Under the new legislation, members of the board of directors and board of commissioners at SOEs are no longer classified as state officials. This redefinition significantly narrows the scope of the KPK's authority to investigate corruption within state-run corporations.
The new law, which replaces Law No. 19/2003 on SOEs, has drawn sharp criticism from anti-corruption advocates who argue it undermines the KPK's ability to prosecute wrongdoing in companies where public funds and strategic interests are deeply involved.
Key articles under scrutiny
Two specific articles in Law No. 1/2025 have become flashpoints:
Article 3X (1): "SOE officials and employees are not considered state officials."
Article 9G: "Members of the board of directors, board of commissioners, and supervisory board of SOEs are not considered state officials."
The explanation for Article 9G clarifies that an individual's broader status as a state official may not be automatically revoked, but this nuance still weakens the legal foundation for KPK intervention in SOE corruption cases.
Under the KPK Law No. 19/2019, the commission is authorized to investigate corruption involving law enforcement officers, state officials, or cases involving a minimum of Rp 1 billion in state losses. With SOE directors and commissioners now removed from the category of "state officials," the KPK's legal jurisdiction is significantly constrained.
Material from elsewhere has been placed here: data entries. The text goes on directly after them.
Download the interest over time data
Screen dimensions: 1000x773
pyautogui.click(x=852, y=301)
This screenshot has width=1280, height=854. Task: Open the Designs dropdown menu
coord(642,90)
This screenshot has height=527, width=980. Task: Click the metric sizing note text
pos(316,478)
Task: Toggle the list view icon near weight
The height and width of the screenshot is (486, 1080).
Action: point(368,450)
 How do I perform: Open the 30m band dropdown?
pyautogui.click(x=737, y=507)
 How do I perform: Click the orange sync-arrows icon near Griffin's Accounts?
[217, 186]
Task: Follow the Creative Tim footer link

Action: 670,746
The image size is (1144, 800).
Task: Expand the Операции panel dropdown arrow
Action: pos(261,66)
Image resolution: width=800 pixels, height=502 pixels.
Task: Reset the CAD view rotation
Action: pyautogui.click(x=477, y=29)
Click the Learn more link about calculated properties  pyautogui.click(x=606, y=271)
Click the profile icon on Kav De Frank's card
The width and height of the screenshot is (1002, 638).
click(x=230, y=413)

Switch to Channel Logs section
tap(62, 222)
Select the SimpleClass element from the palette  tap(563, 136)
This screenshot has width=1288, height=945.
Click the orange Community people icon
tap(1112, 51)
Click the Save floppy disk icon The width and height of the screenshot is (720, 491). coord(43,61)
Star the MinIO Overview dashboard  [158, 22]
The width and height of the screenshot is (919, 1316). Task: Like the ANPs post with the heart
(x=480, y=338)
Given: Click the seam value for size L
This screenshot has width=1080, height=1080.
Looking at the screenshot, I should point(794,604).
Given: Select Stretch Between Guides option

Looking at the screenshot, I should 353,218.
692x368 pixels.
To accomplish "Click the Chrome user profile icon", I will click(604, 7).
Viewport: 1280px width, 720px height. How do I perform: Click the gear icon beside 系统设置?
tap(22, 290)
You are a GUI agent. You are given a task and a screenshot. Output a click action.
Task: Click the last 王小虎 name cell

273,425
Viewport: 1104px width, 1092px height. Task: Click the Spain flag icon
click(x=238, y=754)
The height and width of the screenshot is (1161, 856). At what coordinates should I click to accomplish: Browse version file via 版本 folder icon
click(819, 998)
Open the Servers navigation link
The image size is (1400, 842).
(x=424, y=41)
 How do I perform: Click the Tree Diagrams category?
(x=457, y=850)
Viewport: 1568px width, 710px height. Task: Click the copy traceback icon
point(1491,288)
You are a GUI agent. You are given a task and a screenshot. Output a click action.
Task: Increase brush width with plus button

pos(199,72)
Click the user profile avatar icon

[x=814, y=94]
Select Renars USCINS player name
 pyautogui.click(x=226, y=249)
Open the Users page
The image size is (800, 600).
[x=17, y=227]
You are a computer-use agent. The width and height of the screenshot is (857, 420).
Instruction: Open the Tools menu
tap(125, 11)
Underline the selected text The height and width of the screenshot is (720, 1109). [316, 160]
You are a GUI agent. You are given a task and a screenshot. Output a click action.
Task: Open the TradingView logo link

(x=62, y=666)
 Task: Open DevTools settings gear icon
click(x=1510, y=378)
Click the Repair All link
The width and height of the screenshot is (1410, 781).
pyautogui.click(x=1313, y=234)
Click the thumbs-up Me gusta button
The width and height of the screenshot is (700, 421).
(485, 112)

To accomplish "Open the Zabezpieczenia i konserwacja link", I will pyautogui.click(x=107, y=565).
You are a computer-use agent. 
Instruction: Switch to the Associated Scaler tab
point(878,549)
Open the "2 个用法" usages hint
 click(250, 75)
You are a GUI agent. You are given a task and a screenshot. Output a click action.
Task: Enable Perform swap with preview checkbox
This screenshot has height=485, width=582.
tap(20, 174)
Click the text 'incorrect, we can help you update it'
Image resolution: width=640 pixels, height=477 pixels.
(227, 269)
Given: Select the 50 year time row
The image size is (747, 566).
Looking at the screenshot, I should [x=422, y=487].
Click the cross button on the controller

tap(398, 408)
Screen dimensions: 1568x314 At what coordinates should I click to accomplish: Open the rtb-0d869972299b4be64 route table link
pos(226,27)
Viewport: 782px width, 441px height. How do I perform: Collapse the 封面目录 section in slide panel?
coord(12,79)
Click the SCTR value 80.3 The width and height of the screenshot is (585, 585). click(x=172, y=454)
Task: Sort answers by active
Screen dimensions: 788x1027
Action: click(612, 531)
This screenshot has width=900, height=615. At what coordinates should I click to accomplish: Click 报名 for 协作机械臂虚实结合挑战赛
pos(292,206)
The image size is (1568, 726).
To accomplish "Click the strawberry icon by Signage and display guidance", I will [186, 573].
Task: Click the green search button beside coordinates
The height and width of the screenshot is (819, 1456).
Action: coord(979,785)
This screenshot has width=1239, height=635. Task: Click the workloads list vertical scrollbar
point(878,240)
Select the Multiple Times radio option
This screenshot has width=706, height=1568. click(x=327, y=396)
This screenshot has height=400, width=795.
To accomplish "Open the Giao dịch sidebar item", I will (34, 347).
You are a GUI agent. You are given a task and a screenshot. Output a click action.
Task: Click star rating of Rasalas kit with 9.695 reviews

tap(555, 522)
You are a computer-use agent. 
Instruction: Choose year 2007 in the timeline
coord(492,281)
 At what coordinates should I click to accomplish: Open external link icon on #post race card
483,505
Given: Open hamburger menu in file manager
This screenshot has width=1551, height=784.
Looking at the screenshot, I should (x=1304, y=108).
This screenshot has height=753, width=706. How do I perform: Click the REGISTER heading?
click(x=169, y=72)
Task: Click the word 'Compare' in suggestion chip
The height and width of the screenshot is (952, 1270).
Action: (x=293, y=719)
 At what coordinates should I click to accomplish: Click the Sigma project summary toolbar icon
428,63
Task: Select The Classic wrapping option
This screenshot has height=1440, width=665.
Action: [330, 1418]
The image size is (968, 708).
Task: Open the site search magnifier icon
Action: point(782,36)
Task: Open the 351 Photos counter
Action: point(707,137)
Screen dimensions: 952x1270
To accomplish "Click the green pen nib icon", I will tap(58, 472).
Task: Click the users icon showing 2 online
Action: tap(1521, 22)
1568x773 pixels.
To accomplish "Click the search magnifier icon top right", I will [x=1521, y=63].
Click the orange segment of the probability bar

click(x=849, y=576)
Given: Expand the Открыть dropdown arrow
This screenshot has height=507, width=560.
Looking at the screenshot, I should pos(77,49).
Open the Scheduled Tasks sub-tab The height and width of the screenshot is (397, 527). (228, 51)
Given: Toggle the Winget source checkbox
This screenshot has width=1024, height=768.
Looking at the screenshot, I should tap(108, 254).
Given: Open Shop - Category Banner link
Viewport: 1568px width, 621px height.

Concerns over reduced oversight
The change has sparked widespread concern, given the pivotal role SOEs play in Indonesia's economy and the substantial risk of public fund misappropriation in the sector.
KPK spokesperson Tessa Mahardhika Sugiarto said the commission will conduct an in-depth review of the new SOE law's legal substance. The internal review will involve the agency's Legal Bureau and Enforcement Division to assess how the new provisions affect the KPK's operational mandate.
"This review is essential to ensure that anti-corruption efforts can still be carried out effectively, in line with the spirit of reform and the government's commitment to preventing budget leakage," Tessa said.
He also warned that redefining SOE executives outside the realm of state oversight could be dangerous for public accountability.
"We must not create the impression that SOEs are now immune from legal scrutiny just because of a shift in terminology. That would set a troubling precedent," he added.